▶
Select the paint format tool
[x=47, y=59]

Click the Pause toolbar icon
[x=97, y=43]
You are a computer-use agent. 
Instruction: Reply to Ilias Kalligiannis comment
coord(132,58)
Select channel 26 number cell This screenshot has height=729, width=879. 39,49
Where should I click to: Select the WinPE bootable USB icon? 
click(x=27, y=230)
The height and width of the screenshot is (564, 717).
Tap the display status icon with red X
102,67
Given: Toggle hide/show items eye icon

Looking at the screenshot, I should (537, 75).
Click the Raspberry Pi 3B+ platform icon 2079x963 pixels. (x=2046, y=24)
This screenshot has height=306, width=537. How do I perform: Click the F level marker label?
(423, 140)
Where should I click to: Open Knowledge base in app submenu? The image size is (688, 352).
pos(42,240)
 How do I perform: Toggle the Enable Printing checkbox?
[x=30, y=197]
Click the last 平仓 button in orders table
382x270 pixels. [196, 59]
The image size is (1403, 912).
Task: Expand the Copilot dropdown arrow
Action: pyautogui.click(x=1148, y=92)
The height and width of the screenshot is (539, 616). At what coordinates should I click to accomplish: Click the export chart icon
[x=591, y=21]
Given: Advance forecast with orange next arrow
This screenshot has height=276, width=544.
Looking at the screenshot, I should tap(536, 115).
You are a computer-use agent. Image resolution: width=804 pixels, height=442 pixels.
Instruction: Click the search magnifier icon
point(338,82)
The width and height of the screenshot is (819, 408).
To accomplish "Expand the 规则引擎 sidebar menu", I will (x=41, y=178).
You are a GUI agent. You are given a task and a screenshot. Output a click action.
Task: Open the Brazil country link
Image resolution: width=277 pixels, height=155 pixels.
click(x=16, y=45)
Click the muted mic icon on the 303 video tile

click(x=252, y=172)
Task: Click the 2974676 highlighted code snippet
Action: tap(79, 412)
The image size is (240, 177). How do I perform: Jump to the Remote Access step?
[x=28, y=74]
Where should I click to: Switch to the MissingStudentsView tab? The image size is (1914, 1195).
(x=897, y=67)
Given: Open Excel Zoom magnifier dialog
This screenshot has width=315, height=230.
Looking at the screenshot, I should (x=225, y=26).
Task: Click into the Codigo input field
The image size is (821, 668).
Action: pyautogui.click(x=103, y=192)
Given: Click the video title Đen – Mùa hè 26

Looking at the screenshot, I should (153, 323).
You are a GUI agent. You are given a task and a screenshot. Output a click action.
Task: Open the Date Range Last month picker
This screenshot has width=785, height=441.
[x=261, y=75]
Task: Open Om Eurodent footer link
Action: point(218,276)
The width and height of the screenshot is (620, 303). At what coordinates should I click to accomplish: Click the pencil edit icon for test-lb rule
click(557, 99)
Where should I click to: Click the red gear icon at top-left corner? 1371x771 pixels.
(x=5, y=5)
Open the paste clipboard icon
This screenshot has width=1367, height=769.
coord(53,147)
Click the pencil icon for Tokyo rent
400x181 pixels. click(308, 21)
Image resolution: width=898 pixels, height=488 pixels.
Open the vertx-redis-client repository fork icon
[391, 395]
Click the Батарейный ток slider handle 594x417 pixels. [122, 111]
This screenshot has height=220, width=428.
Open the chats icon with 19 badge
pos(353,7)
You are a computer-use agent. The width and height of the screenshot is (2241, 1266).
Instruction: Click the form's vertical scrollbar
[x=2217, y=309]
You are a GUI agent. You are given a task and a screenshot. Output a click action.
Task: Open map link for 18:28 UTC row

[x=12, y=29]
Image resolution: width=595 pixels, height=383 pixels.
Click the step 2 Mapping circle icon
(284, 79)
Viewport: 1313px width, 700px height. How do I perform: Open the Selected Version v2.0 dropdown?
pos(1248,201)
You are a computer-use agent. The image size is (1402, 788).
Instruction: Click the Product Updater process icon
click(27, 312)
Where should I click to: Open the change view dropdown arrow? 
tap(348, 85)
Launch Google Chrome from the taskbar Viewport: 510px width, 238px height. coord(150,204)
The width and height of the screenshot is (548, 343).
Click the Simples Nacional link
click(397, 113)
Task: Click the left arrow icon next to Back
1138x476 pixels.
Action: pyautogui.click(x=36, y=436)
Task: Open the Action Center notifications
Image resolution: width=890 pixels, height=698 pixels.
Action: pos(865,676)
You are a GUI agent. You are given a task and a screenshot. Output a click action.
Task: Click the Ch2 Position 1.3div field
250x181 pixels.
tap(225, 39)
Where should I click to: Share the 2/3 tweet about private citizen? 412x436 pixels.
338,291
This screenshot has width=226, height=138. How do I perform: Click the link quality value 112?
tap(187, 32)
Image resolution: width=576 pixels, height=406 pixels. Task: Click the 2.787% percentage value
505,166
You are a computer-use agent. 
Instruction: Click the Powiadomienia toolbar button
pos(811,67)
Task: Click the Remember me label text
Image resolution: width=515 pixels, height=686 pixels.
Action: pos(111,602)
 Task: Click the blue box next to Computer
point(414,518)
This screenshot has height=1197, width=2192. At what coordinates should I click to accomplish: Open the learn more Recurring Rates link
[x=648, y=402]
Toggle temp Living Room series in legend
◀
## PROBLEM STATEMENT
Can you print every one of the rows above again, character for character and in their original order?

## PROBLEM SOLUTION
Select the paint format tool
[x=47, y=59]

Click the Pause toolbar icon
[x=97, y=43]
You are a computer-use agent. 
Instruction: Reply to Ilias Kalligiannis comment
coord(132,58)
Select channel 26 number cell This screenshot has height=729, width=879. 39,49
Where should I click to: Select the WinPE bootable USB icon? 
click(x=27, y=230)
The height and width of the screenshot is (564, 717).
Tap the display status icon with red X
102,67
Given: Toggle hide/show items eye icon

Looking at the screenshot, I should (537, 75).
Click the Raspberry Pi 3B+ platform icon 2079x963 pixels. (x=2046, y=24)
This screenshot has height=306, width=537. How do I perform: Click the F level marker label?
(423, 140)
Where should I click to: Open Knowledge base in app submenu? The image size is (688, 352).
pos(42,240)
 How do I perform: Toggle the Enable Printing checkbox?
[x=30, y=197]
Click the last 平仓 button in orders table
382x270 pixels. [196, 59]
The image size is (1403, 912).
Task: Expand the Copilot dropdown arrow
Action: pyautogui.click(x=1148, y=92)
The height and width of the screenshot is (539, 616). At what coordinates should I click to accomplish: Click the export chart icon
[x=591, y=21]
Given: Advance forecast with orange next arrow
This screenshot has height=276, width=544.
Looking at the screenshot, I should tap(536, 115).
You are a computer-use agent. Image resolution: width=804 pixels, height=442 pixels.
Instruction: Click the search magnifier icon
point(338,82)
The width and height of the screenshot is (819, 408).
To accomplish "Expand the 规则引擎 sidebar menu", I will (x=41, y=178).
You are a GUI agent. You are given a task and a screenshot. Output a click action.
Task: Open the Brazil country link
Image resolution: width=277 pixels, height=155 pixels.
click(x=16, y=45)
Click the muted mic icon on the 303 video tile

click(x=252, y=172)
Task: Click the 2974676 highlighted code snippet
Action: tap(79, 412)
The image size is (240, 177). How do I perform: Jump to the Remote Access step?
[x=28, y=74]
Where should I click to: Switch to the MissingStudentsView tab? The image size is (1914, 1195).
(x=897, y=67)
Given: Open Excel Zoom magnifier dialog
This screenshot has width=315, height=230.
Looking at the screenshot, I should (x=225, y=26).
Task: Click into the Codigo input field
The image size is (821, 668).
Action: pyautogui.click(x=103, y=192)
Given: Click the video title Đen – Mùa hè 26

Looking at the screenshot, I should (153, 323).
You are a GUI agent. You are given a task and a screenshot. Output a click action.
Task: Open the Date Range Last month picker
This screenshot has width=785, height=441.
[x=261, y=75]
Task: Open Om Eurodent footer link
Action: point(218,276)
The width and height of the screenshot is (620, 303). At what coordinates should I click to accomplish: Click the pencil edit icon for test-lb rule
click(557, 99)
Where should I click to: Click the red gear icon at top-left corner? 1371x771 pixels.
(x=5, y=5)
Open the paste clipboard icon
This screenshot has width=1367, height=769.
coord(53,147)
Click the pencil icon for Tokyo rent
400x181 pixels. click(308, 21)
Image resolution: width=898 pixels, height=488 pixels.
Open the vertx-redis-client repository fork icon
[391, 395]
Click the Батарейный ток slider handle 594x417 pixels. [122, 111]
This screenshot has height=220, width=428.
Open the chats icon with 19 badge
pos(353,7)
You are a computer-use agent. The width and height of the screenshot is (2241, 1266).
Instruction: Click the form's vertical scrollbar
[x=2217, y=309]
You are a GUI agent. You are given a task and a screenshot. Output a click action.
Task: Open map link for 18:28 UTC row

[x=12, y=29]
Image resolution: width=595 pixels, height=383 pixels.
Click the step 2 Mapping circle icon
(284, 79)
Viewport: 1313px width, 700px height. How do I perform: Open the Selected Version v2.0 dropdown?
pos(1248,201)
You are a computer-use agent. The image size is (1402, 788).
Instruction: Click the Product Updater process icon
click(27, 312)
Where should I click to: Open the change view dropdown arrow? 
tap(348, 85)
Launch Google Chrome from the taskbar Viewport: 510px width, 238px height. coord(150,204)
The width and height of the screenshot is (548, 343).
Click the Simples Nacional link
click(397, 113)
Task: Click the left arrow icon next to Back
1138x476 pixels.
Action: pyautogui.click(x=36, y=436)
Task: Open the Action Center notifications
Image resolution: width=890 pixels, height=698 pixels.
Action: pos(865,676)
You are a GUI agent. You are given a task and a screenshot. Output a click action.
Task: Click the Ch2 Position 1.3div field
250x181 pixels.
tap(225, 39)
Where should I click to: Share the 2/3 tweet about private citizen? 412x436 pixels.
338,291
This screenshot has width=226, height=138. How do I perform: Click the link quality value 112?
tap(187, 32)
Image resolution: width=576 pixels, height=406 pixels. Task: Click the 2.787% percentage value
505,166
You are a computer-use agent. 
Instruction: Click the Powiadomienia toolbar button
pos(811,67)
Task: Click the Remember me label text
Image resolution: width=515 pixels, height=686 pixels.
Action: pos(111,602)
 Task: Click the blue box next to Computer
point(414,518)
This screenshot has height=1197, width=2192. At what coordinates should I click to accomplish: Open the learn more Recurring Rates link
[x=648, y=402]
Toggle temp Living Room series in legend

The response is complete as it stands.